Double strand break inducing chemotherapy is one class of agents that may be used to target BRCA-deficient breast cancers. Poly(ADP)Ribose Polymerase inhibitors are a more recently identified class of agents that was found to be synthetically lethal with BRCA1 or BRCA2 deficiency. The combination of PARP-inhibition with olaparib and carboplatin (a double strand break inducer) was found to be feasible and also led to long term survival in early clinical studies. In chapter 7 we describe the trial protocol for a phase 1 followed by randomized phase 2 trial which will compare carboplatin-olaparib followed by olaparib monotherapy against the currently registered standard capecitabine as first line treatment in BRCA1 or BRCA2 mutated metastatic breast cancer. Phase 1 is a dose escalation study of the tablet formulation of olaparib combined with 2 cycles carboplatin, to determine the maximum tolerated dose of this combination that likely has bone marrow depression as dose limiting toxicity. Subsequently, in phase 2 patients will be randomized in first line to 2 cycles carboplatin-olaparib dosed according to the findings in phase 1 followed by the monotherapy dose olaparib versus capecitabine. In second line, patients will be administered capecitabine or vinorelbin or paclitaxel or eribulin, by physician’s best choice. The aim of this study is to determine whether carboplatin-olaparib should become the new standard first line option in BRCA-mutated breast cancer.

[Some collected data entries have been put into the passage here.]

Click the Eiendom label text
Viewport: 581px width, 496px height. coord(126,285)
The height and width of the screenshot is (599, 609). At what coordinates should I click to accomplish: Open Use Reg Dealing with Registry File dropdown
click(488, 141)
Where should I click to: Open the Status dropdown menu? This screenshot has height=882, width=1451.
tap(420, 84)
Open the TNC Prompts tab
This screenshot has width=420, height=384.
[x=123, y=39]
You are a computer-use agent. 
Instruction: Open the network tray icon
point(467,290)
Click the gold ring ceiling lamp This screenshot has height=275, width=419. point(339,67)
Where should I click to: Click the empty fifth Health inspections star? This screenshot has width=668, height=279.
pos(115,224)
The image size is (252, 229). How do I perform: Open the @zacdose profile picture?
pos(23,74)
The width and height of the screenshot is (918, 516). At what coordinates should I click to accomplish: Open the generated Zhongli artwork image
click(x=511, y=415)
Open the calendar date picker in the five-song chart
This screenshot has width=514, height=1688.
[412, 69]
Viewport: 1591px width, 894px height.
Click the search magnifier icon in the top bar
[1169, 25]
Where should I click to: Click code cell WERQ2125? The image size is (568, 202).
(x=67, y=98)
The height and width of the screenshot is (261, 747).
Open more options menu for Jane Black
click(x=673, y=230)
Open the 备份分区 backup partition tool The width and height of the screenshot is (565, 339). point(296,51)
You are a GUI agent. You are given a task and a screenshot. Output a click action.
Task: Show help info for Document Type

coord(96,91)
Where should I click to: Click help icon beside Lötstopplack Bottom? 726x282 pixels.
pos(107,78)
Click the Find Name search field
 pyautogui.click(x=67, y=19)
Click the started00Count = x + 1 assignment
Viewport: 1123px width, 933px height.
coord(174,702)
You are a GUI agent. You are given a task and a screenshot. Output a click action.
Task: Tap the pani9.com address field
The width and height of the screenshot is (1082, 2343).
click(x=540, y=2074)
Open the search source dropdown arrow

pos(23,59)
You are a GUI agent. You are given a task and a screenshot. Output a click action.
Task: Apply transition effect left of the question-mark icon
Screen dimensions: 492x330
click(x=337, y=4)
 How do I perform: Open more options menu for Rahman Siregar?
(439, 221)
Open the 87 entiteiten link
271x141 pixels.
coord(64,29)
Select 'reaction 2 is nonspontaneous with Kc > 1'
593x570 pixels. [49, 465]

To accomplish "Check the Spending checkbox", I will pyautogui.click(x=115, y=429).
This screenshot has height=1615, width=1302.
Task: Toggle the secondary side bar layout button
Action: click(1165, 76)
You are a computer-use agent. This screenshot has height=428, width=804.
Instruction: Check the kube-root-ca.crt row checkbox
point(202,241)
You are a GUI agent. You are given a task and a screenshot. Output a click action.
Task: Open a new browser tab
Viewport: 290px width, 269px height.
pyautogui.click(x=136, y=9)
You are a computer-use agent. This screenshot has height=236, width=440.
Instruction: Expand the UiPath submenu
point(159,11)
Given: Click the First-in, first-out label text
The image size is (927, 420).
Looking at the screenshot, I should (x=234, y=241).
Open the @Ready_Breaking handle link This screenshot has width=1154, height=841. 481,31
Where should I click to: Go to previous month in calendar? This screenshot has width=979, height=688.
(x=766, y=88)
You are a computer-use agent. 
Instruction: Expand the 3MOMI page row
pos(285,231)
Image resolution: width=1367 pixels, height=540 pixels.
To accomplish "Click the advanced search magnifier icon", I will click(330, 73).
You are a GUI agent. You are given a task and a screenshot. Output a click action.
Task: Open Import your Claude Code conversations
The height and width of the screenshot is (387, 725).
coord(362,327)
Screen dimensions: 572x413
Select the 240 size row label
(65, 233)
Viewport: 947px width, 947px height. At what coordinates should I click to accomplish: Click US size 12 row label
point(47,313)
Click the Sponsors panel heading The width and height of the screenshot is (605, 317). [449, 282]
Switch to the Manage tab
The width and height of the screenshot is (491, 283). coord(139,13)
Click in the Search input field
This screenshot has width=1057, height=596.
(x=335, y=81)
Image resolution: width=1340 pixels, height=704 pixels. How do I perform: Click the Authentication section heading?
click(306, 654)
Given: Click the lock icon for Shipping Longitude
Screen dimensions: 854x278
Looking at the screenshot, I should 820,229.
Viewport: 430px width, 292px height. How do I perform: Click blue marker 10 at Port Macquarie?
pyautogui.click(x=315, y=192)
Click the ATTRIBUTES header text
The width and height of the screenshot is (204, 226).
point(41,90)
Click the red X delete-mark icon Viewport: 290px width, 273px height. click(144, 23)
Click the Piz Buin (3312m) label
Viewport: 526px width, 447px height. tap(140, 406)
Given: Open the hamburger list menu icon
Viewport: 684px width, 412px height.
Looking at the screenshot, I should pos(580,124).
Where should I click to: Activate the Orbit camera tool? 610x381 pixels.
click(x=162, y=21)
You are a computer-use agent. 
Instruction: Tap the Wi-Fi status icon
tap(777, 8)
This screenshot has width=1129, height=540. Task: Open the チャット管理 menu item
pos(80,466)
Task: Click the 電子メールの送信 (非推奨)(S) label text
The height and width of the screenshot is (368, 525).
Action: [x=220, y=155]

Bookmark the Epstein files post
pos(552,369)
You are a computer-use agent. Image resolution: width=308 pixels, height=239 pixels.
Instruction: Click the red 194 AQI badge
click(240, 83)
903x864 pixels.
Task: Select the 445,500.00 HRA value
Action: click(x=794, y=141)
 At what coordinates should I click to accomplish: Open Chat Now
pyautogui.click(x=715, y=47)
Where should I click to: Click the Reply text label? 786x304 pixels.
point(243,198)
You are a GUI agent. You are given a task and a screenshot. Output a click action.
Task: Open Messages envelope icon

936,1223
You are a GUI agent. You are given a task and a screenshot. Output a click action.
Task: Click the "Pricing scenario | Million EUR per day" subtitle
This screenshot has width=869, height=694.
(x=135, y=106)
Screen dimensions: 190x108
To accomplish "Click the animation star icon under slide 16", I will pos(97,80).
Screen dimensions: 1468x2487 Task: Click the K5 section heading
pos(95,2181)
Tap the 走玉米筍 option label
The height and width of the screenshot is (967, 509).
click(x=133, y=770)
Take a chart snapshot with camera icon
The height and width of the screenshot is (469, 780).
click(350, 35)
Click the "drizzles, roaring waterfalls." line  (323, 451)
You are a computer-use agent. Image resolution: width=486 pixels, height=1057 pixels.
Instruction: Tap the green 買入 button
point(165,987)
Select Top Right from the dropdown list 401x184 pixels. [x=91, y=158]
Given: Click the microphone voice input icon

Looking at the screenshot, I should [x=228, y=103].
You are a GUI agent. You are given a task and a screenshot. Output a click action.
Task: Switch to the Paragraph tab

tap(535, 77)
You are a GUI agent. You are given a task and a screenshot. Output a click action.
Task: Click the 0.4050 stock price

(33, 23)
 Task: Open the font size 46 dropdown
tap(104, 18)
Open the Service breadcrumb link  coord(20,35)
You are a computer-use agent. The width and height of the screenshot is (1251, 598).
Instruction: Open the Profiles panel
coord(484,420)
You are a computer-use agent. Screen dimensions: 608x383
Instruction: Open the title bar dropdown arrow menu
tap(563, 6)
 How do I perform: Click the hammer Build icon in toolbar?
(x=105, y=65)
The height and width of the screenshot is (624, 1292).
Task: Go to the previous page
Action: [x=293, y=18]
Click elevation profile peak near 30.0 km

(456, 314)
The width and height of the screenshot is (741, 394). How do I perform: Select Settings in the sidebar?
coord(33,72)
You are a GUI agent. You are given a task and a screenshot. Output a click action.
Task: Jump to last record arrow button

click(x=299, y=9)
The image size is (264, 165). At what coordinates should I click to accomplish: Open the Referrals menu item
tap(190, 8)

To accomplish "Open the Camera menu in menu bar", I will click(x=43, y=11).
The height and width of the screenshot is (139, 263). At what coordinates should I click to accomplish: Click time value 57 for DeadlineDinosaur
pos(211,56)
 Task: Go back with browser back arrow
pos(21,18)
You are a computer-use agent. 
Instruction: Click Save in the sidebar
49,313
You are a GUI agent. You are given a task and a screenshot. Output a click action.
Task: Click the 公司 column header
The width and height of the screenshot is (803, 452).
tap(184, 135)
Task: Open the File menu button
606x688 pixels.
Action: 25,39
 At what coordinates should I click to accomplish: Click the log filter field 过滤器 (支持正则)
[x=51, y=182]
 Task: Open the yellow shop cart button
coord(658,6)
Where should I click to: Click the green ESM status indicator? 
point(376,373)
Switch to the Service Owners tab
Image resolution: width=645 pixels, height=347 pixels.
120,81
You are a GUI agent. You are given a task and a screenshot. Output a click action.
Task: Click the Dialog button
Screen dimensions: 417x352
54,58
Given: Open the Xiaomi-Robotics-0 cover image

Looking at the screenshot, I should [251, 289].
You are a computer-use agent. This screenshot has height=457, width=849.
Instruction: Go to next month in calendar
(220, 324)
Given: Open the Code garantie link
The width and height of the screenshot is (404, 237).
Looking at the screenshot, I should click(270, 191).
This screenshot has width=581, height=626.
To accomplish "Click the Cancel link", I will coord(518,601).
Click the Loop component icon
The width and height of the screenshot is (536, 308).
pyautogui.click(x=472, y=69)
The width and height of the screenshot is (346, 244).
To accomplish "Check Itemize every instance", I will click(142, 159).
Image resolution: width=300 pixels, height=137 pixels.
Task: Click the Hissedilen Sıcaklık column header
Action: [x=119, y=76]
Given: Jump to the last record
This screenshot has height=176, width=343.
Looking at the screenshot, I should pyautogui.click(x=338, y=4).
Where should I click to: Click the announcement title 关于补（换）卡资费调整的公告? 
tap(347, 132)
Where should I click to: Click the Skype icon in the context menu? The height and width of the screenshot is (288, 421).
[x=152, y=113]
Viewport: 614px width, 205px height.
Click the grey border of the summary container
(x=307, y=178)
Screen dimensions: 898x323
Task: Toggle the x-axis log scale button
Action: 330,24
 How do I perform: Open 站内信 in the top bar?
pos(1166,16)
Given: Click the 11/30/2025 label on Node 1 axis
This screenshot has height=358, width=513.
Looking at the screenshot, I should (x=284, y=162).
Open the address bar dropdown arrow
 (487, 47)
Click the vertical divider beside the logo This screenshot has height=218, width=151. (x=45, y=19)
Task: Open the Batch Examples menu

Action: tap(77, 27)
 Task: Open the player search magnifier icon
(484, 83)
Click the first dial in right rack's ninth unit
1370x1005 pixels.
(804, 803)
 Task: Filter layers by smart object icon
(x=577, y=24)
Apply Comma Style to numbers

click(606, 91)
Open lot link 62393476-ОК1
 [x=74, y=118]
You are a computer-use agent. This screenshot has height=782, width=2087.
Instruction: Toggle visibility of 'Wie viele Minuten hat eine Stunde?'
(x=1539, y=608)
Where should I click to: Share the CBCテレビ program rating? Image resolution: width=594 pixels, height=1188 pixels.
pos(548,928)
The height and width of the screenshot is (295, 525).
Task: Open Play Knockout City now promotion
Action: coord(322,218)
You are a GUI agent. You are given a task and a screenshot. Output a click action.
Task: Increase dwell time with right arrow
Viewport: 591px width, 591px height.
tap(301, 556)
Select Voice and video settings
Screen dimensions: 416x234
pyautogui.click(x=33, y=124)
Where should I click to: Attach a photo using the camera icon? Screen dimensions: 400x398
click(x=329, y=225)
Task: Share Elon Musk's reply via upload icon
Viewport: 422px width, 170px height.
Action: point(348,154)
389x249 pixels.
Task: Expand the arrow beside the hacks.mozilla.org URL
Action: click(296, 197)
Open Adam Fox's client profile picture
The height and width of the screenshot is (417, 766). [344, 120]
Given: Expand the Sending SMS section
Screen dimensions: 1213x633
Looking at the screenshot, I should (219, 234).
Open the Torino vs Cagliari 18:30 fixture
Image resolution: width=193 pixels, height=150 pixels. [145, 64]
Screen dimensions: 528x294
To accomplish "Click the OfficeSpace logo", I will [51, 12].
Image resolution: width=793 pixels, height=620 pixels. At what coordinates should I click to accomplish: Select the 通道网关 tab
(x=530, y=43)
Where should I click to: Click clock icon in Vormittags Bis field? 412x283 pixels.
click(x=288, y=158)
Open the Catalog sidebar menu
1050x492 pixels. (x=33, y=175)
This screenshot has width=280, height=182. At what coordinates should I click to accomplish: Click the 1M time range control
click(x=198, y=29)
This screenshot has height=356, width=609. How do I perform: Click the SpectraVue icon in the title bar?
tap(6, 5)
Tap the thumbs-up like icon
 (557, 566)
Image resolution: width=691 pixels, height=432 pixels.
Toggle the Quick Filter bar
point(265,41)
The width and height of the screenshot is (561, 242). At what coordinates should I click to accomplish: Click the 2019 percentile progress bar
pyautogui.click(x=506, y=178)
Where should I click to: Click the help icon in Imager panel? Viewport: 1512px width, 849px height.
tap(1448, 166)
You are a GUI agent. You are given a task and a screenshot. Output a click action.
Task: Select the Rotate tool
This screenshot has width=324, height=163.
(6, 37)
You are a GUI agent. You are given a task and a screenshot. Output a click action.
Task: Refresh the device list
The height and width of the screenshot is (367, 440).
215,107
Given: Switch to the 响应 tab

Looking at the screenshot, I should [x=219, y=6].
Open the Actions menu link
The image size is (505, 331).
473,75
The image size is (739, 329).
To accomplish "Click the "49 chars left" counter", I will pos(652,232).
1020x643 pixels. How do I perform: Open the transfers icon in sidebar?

In conclusion, the studies in this thesis describe biomarkers to identify patients with a BRCA-deficient cancer and treatments that could be employed to improve outcomes. These studies covered the various aspects of biomarker discovery: technical validation, biological validation and clinical validation. Furthermore, various stages in biomarker discovery are covered, from the initial discovery phase to clinical trial. As such, these studies have led to increased level of evidence and prospective validation of BRCA1-like-high dose alkylating chemotherapy biomarker-treatment combination and olaparib-carboplatin in BRCA-deficient breast cancer, insights in various biological and technical aspects of BRCA-like classifiers, ovarian cancer BRCA-like classifiers and the application of additional preclinical identified biomarkers. In the larger picture, these studies are examples of precision oncology, the school of thought aiming to improve treatment outcomes by matching the treatment of cancer to the molecular aberrations present.